Fitch Ratings has revised Tunisia’s Outlook to Negative from Stable and affirmed the Long-Term Foreign-Currency Issuer Default Rating (IDR) at ‘B’.
The Negative Outlook reflects a worsening of fiscal liquidity risks from a sharp deterioration in public finances and the broad macroeconomic environment caused by the coronavirus pandemic shock, the ratings agency said in a statement Monday.
It added that it projected the central government (CG) deficit to widen to 10.5% of GDP in 2020 from 3.3% in 2019.
“This reflects a rise in payroll expenditure due to salary increases granted under a 2019 agreement with unions as well higher spending to combat the pandemic, alongside a hit to budget receipts from an unprecedented economic downturn.”
The widening of the CG deficit also reflects increased spending to clear government arrears to private suppliers and state-owned enterprises (SOEs), which amount to TND 8 billion.
The ratings agency stressed that securing an agreement on a successor IMF arrangement to the program that expired earlier this year remains key to support Tunisia’s external financing flexibility.
“Further delays in reaching an agreement with the Fund could undermine the government’s 2021 funding plan, which relies on a record 8% of GDP in net external borrowing, of which USD3.5 billion (8% of GDP) is in Eurobond issuances,” it added.
It recalled that the “Central Bank remains committed to preserving price and financial stability and has conditioned its support to the government on explicit parliamentary approval and adequate safeguard mechanisms.”
Ftich Ratings projects economic growth will recover to 4% in 2021, supported by Tunisia’s diversified economy, strong agricultural production and rich tourism resources, and a normalization of mining activity.
As for inflation, it projected it would average 5.6% in 2020-2021.

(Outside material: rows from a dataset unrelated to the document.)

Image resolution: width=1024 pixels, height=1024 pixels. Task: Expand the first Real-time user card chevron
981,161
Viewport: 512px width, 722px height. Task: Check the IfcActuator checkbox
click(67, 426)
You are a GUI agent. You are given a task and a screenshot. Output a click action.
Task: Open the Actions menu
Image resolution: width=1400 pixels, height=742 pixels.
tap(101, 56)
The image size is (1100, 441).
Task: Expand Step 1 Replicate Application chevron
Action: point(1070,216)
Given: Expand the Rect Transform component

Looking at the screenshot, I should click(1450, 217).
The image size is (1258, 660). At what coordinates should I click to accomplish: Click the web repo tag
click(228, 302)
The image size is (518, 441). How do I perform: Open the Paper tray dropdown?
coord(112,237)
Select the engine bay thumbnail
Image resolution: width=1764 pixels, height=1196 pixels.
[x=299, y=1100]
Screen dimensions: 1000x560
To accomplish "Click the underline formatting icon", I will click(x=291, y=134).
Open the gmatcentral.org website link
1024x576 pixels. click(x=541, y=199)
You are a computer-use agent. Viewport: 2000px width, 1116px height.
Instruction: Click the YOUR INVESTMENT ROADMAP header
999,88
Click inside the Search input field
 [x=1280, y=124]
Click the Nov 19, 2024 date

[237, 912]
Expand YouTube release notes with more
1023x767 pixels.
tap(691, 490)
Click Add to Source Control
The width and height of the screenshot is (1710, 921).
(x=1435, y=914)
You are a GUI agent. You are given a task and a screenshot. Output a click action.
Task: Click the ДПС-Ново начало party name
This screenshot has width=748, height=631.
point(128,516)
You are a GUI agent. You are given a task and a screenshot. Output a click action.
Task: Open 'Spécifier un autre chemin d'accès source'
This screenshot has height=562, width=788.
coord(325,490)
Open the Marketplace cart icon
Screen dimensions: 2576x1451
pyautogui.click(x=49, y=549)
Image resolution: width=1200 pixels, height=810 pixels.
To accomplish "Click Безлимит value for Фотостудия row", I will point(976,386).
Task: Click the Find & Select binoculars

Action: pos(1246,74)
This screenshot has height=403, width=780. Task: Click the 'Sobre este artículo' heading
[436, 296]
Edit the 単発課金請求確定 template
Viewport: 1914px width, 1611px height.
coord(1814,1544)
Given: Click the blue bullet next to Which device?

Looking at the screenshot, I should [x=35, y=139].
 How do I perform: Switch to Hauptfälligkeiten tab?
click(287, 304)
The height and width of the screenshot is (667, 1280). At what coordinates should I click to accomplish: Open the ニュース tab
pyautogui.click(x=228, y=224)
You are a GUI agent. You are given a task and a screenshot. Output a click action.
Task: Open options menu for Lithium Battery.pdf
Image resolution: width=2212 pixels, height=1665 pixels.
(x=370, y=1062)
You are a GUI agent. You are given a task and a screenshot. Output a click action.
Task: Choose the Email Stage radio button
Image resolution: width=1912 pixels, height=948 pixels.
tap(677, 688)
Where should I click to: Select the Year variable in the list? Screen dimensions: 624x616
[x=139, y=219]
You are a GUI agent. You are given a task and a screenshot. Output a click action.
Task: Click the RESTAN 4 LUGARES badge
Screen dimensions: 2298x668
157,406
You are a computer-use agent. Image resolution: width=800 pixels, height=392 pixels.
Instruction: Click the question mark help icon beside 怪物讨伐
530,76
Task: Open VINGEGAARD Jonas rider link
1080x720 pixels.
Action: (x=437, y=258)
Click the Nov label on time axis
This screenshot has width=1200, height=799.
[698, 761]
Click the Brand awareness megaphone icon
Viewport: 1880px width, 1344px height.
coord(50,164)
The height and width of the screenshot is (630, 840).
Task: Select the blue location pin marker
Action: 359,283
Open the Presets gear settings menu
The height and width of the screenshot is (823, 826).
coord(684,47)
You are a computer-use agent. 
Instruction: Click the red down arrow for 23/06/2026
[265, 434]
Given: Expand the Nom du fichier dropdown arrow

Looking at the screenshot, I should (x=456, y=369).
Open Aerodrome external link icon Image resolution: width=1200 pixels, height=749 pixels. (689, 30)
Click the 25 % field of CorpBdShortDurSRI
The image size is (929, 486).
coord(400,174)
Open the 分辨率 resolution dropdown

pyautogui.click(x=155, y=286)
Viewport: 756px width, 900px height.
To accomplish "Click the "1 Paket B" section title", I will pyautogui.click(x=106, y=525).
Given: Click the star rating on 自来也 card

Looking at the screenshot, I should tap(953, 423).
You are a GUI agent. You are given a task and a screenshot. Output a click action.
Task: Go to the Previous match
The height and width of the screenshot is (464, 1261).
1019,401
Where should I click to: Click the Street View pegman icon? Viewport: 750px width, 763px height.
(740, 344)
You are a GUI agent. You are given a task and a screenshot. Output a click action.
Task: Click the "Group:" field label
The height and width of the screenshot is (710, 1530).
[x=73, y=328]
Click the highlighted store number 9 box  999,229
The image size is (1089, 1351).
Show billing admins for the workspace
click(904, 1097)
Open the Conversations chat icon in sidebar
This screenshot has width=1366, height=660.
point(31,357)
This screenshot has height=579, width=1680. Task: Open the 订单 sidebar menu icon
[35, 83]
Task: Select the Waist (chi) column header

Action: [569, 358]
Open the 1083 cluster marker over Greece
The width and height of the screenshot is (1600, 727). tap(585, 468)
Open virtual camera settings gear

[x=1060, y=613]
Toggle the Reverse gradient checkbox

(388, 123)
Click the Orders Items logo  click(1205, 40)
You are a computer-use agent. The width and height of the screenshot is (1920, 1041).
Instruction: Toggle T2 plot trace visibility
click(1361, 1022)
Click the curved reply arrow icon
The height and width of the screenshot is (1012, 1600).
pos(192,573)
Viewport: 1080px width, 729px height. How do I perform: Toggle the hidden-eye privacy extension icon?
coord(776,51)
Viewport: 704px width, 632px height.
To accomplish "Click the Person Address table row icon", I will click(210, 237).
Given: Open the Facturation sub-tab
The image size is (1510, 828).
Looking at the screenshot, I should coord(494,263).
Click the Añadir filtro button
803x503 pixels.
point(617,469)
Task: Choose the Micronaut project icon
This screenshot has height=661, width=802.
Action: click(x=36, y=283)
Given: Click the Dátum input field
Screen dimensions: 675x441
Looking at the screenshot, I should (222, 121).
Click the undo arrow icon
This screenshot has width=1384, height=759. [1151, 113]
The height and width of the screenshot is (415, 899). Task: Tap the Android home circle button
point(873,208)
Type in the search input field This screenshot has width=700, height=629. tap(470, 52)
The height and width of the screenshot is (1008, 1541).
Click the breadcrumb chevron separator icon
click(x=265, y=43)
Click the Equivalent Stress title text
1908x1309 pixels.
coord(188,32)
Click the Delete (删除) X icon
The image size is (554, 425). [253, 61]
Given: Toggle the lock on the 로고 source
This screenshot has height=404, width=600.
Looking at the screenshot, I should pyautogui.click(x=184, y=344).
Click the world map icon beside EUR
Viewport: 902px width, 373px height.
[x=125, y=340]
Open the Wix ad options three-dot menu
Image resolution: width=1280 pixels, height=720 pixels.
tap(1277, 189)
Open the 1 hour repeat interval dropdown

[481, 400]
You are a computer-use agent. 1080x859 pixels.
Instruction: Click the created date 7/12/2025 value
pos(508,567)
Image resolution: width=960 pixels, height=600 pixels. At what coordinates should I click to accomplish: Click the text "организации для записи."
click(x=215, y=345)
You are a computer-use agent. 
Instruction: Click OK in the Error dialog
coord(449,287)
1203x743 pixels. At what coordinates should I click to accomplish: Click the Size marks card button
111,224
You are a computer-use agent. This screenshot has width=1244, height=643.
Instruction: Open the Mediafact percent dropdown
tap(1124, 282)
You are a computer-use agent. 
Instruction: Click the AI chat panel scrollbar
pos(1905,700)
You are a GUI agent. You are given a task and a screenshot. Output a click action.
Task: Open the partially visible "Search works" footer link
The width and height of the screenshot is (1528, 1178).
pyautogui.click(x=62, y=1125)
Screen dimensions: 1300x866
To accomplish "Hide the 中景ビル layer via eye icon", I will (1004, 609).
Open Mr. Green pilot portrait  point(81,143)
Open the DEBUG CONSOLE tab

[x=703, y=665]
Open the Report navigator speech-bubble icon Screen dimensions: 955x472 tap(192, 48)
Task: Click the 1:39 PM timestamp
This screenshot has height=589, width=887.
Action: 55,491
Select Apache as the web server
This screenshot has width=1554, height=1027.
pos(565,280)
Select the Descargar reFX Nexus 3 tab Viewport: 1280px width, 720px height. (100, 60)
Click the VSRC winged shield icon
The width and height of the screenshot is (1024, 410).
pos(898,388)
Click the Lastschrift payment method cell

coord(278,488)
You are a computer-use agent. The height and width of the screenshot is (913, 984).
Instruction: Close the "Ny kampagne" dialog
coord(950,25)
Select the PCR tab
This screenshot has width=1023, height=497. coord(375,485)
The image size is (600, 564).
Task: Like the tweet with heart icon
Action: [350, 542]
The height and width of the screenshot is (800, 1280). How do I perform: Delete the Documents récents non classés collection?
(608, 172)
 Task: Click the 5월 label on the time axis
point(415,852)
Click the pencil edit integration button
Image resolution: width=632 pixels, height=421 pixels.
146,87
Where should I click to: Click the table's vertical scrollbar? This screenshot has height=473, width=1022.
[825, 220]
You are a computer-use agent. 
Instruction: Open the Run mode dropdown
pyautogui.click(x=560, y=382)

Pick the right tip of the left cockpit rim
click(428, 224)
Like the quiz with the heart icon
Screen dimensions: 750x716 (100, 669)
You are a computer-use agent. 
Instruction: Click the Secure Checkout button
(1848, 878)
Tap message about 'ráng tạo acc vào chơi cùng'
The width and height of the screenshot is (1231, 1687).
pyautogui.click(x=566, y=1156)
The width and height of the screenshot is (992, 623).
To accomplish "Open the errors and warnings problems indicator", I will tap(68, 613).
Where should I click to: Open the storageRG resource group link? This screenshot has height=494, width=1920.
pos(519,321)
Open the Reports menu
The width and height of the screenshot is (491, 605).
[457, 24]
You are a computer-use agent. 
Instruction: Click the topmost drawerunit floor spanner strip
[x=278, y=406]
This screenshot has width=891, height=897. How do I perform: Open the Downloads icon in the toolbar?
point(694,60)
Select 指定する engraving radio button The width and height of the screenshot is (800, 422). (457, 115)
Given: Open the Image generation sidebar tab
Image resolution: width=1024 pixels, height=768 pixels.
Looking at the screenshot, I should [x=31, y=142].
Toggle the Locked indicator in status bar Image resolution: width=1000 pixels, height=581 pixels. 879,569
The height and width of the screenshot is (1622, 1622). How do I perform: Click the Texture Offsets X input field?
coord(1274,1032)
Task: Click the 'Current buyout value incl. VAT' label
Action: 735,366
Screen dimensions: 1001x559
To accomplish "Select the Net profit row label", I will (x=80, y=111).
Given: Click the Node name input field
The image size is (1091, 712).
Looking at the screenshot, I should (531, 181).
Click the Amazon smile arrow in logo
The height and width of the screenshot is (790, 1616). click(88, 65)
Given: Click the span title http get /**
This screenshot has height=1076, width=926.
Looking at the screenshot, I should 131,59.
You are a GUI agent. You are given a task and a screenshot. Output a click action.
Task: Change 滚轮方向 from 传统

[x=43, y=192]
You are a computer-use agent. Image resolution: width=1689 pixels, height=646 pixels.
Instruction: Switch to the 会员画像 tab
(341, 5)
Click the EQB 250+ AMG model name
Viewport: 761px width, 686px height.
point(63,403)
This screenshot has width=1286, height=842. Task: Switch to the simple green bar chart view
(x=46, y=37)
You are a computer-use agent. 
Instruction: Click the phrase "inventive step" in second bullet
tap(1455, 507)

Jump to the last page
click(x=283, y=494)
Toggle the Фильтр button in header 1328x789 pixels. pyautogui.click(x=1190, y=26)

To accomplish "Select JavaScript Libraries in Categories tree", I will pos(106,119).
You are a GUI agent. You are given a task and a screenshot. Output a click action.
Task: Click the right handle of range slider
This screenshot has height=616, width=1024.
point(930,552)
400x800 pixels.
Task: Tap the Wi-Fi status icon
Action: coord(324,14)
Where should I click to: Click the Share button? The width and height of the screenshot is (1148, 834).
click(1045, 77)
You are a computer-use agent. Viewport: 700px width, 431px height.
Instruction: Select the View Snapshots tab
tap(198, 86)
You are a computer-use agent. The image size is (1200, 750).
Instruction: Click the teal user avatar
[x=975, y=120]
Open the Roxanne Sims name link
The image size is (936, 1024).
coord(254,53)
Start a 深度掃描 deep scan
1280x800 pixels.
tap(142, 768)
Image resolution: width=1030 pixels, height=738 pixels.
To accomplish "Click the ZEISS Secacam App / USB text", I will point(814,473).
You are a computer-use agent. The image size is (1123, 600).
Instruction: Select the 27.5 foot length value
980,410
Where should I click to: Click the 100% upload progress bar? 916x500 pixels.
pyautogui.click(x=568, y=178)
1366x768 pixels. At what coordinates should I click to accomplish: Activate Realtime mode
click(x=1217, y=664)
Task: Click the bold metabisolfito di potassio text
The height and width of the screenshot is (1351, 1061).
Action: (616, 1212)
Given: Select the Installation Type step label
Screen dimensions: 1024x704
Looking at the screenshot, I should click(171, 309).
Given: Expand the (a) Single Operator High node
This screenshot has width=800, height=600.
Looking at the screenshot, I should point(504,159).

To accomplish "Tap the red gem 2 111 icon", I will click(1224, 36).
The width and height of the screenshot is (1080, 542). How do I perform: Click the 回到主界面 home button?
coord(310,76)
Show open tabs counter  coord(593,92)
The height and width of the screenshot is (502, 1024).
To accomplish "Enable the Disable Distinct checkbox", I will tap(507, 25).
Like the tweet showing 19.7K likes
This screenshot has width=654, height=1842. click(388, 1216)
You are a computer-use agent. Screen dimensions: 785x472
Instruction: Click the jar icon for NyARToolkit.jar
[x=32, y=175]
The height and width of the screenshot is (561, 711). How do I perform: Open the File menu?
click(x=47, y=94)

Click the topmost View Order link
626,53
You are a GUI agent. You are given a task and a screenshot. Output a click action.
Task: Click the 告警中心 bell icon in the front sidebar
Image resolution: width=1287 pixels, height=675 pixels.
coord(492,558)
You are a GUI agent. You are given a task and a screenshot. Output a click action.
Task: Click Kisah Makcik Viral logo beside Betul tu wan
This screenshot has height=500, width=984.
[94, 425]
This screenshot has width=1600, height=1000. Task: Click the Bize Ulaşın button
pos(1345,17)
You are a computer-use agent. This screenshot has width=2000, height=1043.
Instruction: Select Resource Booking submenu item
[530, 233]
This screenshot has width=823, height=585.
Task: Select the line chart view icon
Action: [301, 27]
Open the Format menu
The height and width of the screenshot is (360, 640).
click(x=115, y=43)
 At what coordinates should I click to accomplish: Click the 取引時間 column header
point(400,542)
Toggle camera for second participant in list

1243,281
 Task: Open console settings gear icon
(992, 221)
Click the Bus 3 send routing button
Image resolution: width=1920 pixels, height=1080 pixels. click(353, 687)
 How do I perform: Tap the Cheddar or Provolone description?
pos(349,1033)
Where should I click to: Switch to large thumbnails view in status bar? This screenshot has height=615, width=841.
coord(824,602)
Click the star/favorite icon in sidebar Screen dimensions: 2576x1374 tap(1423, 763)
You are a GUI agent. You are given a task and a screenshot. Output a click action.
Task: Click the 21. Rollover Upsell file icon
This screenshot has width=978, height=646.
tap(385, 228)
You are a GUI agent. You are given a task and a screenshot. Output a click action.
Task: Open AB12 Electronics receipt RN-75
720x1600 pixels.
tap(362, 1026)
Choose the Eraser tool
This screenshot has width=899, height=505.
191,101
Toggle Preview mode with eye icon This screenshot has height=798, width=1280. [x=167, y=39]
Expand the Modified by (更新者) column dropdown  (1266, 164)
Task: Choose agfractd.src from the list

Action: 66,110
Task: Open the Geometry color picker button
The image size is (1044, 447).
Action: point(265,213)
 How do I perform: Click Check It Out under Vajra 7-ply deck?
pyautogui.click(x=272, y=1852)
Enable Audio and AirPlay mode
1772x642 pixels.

To improve rating, Fitch recommends increased confidence in a gradual easing in fiscal funding conditions from smaller financing requirements, prospects of a stabilization of net external debt as well as stronger growth recovery prospects.
However, an aggravation of external liquidity pressures, a weakening of the policy framework resulting from repeated sizeable monetary financing of the fiscal deficit likely to undermine macroeconomic stability could lead to negative rating action/downgrade.